(Dataset entries)
--- START ---

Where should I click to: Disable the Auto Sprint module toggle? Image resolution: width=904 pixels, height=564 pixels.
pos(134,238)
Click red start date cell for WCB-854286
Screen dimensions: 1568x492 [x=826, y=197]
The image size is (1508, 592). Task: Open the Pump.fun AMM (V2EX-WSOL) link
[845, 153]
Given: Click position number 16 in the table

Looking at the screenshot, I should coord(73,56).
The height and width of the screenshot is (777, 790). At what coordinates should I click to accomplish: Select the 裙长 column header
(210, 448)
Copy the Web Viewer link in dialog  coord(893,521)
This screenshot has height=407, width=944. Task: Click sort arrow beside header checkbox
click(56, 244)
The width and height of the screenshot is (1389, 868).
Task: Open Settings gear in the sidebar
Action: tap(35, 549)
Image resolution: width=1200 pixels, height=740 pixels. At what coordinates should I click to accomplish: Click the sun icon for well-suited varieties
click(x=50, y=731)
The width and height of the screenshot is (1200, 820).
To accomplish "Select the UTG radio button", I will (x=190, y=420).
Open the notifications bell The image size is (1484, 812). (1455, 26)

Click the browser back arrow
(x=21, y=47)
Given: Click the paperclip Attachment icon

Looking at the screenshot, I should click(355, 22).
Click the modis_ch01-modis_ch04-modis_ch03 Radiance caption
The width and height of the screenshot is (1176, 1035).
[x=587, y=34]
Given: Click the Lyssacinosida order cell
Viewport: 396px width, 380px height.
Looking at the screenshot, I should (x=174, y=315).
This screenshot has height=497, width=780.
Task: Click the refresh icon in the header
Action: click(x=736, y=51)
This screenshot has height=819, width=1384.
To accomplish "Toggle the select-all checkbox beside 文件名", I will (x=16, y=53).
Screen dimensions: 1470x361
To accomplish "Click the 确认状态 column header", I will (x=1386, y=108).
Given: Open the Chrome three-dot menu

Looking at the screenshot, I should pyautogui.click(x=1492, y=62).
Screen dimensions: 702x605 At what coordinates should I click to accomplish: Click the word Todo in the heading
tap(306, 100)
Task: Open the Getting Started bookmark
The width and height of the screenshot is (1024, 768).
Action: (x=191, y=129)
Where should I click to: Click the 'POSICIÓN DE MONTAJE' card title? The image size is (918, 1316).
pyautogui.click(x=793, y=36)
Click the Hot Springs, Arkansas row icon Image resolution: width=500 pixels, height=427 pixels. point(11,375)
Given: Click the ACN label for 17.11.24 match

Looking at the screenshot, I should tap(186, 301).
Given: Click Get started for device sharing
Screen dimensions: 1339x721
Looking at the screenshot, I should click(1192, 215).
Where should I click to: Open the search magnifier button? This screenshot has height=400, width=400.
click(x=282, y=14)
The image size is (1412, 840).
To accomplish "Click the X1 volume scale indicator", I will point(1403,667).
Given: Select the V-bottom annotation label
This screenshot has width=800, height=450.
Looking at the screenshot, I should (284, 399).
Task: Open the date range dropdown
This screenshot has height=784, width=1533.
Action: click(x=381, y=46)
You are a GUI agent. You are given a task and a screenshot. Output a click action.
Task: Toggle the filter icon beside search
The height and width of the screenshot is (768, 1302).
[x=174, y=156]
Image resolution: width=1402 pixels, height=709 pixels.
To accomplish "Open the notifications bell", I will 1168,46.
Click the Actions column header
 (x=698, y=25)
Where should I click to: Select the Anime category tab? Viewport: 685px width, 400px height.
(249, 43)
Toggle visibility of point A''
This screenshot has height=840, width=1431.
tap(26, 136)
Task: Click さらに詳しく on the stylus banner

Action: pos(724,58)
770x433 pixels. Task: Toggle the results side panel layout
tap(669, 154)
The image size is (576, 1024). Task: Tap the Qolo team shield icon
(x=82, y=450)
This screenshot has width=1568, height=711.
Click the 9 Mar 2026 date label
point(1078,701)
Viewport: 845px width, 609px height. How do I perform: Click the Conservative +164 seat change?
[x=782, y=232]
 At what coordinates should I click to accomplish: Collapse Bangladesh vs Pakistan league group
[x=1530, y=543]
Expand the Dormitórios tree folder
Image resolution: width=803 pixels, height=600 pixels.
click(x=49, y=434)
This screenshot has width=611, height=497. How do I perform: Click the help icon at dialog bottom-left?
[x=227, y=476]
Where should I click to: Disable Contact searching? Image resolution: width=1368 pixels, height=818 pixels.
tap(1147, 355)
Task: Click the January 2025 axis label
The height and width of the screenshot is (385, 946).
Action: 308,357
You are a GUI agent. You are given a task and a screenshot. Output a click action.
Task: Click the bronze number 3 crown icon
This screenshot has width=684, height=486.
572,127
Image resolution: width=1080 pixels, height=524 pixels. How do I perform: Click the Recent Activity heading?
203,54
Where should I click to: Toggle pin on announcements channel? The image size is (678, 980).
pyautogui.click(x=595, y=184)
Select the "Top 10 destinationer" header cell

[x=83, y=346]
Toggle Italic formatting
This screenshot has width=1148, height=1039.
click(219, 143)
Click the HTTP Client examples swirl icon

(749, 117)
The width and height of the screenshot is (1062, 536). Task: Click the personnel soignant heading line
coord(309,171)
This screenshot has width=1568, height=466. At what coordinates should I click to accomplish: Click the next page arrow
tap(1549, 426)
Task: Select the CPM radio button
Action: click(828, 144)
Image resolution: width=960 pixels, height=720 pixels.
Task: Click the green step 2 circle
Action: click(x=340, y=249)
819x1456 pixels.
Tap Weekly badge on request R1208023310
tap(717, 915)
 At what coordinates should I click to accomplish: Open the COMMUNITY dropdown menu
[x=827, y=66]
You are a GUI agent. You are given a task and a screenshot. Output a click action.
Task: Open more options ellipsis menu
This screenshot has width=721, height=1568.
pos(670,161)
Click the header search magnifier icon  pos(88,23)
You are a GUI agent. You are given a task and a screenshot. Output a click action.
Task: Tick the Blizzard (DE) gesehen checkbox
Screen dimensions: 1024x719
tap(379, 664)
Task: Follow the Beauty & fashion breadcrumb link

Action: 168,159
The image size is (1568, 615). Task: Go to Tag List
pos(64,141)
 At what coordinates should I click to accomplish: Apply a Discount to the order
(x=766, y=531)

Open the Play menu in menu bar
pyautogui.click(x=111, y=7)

--- END ---

What the task asks
Word for word, repeat the records above.

Solution to this problem
Where should I click to: Disable the Auto Sprint module toggle? Image resolution: width=904 pixels, height=564 pixels.
pos(134,238)
Click red start date cell for WCB-854286
Screen dimensions: 1568x492 [x=826, y=197]
The image size is (1508, 592). Task: Open the Pump.fun AMM (V2EX-WSOL) link
[845, 153]
Given: Click position number 16 in the table

Looking at the screenshot, I should coord(73,56).
The height and width of the screenshot is (777, 790). At what coordinates should I click to accomplish: Select the 裙长 column header
(210, 448)
Copy the Web Viewer link in dialog  coord(893,521)
This screenshot has height=407, width=944. Task: Click sort arrow beside header checkbox
click(56, 244)
The width and height of the screenshot is (1389, 868).
Task: Open Settings gear in the sidebar
Action: tap(35, 549)
Image resolution: width=1200 pixels, height=740 pixels. At what coordinates should I click to accomplish: Click the sun icon for well-suited varieties
click(x=50, y=731)
The width and height of the screenshot is (1200, 820).
To accomplish "Select the UTG radio button", I will (x=190, y=420).
Open the notifications bell The image size is (1484, 812). (1455, 26)

Click the browser back arrow
(x=21, y=47)
Given: Click the paperclip Attachment icon

Looking at the screenshot, I should click(355, 22).
Click the modis_ch01-modis_ch04-modis_ch03 Radiance caption
The width and height of the screenshot is (1176, 1035).
[x=587, y=34]
Given: Click the Lyssacinosida order cell
Viewport: 396px width, 380px height.
Looking at the screenshot, I should (x=174, y=315).
This screenshot has height=497, width=780.
Task: Click the refresh icon in the header
Action: click(x=736, y=51)
This screenshot has height=819, width=1384.
To accomplish "Toggle the select-all checkbox beside 文件名", I will (x=16, y=53).
Screen dimensions: 1470x361
To accomplish "Click the 确认状态 column header", I will (x=1386, y=108).
Given: Open the Chrome three-dot menu

Looking at the screenshot, I should pyautogui.click(x=1492, y=62).
Screen dimensions: 702x605 At what coordinates should I click to accomplish: Click the word Todo in the heading
tap(306, 100)
Task: Open the Getting Started bookmark
The width and height of the screenshot is (1024, 768).
Action: (x=191, y=129)
Where should I click to: Click the 'POSICIÓN DE MONTAJE' card title? The image size is (918, 1316).
pyautogui.click(x=793, y=36)
Click the Hot Springs, Arkansas row icon Image resolution: width=500 pixels, height=427 pixels. point(11,375)
Given: Click the ACN label for 17.11.24 match

Looking at the screenshot, I should tap(186, 301).
Given: Click Get started for device sharing
Screen dimensions: 1339x721
Looking at the screenshot, I should click(1192, 215).
Where should I click to: Open the search magnifier button? This screenshot has height=400, width=400.
click(x=282, y=14)
The image size is (1412, 840).
To accomplish "Click the X1 volume scale indicator", I will point(1403,667).
Given: Select the V-bottom annotation label
This screenshot has width=800, height=450.
Looking at the screenshot, I should (284, 399).
Task: Open the date range dropdown
This screenshot has height=784, width=1533.
Action: click(x=381, y=46)
You are a GUI agent. You are given a task and a screenshot. Output a click action.
Task: Toggle the filter icon beside search
The height and width of the screenshot is (768, 1302).
[x=174, y=156]
Image resolution: width=1402 pixels, height=709 pixels.
To accomplish "Open the notifications bell", I will 1168,46.
Click the Actions column header
 (x=698, y=25)
Where should I click to: Select the Anime category tab? Viewport: 685px width, 400px height.
(249, 43)
Toggle visibility of point A''
This screenshot has height=840, width=1431.
tap(26, 136)
Task: Click さらに詳しく on the stylus banner

Action: pos(724,58)
770x433 pixels. Task: Toggle the results side panel layout
tap(669, 154)
The image size is (576, 1024). Task: Tap the Qolo team shield icon
(x=82, y=450)
This screenshot has width=1568, height=711.
Click the 9 Mar 2026 date label
point(1078,701)
Viewport: 845px width, 609px height. How do I perform: Click the Conservative +164 seat change?
[x=782, y=232]
 At what coordinates should I click to accomplish: Collapse Bangladesh vs Pakistan league group
[x=1530, y=543]
Expand the Dormitórios tree folder
Image resolution: width=803 pixels, height=600 pixels.
click(x=49, y=434)
This screenshot has width=611, height=497. How do I perform: Click the help icon at dialog bottom-left?
[x=227, y=476]
Where should I click to: Disable Contact searching? Image resolution: width=1368 pixels, height=818 pixels.
tap(1147, 355)
Task: Click the January 2025 axis label
The height and width of the screenshot is (385, 946).
Action: 308,357
You are a GUI agent. You are given a task and a screenshot. Output a click action.
Task: Click the bronze number 3 crown icon
This screenshot has width=684, height=486.
572,127
Image resolution: width=1080 pixels, height=524 pixels. How do I perform: Click the Recent Activity heading?
203,54
Where should I click to: Toggle pin on announcements channel? The image size is (678, 980).
pyautogui.click(x=595, y=184)
Select the "Top 10 destinationer" header cell

[x=83, y=346]
Toggle Italic formatting
This screenshot has width=1148, height=1039.
click(219, 143)
Click the HTTP Client examples swirl icon

(749, 117)
The width and height of the screenshot is (1062, 536). Task: Click the personnel soignant heading line
coord(309,171)
This screenshot has width=1568, height=466. At what coordinates should I click to accomplish: Click the next page arrow
tap(1549, 426)
Task: Select the CPM radio button
Action: click(828, 144)
Image resolution: width=960 pixels, height=720 pixels.
Task: Click the green step 2 circle
Action: click(x=340, y=249)
819x1456 pixels.
Tap Weekly badge on request R1208023310
tap(717, 915)
 At what coordinates should I click to accomplish: Open the COMMUNITY dropdown menu
[x=827, y=66]
You are a GUI agent. You are given a task and a screenshot. Output a click action.
Task: Open more options ellipsis menu
This screenshot has width=721, height=1568.
pos(670,161)
Click the header search magnifier icon  pos(88,23)
You are a GUI agent. You are given a task and a screenshot. Output a click action.
Task: Tick the Blizzard (DE) gesehen checkbox
Screen dimensions: 1024x719
tap(379, 664)
Task: Follow the Beauty & fashion breadcrumb link

Action: 168,159
The image size is (1568, 615). Task: Go to Tag List
pos(64,141)
 At what coordinates should I click to accomplish: Apply a Discount to the order
(x=766, y=531)

Open the Play menu in menu bar
pyautogui.click(x=111, y=7)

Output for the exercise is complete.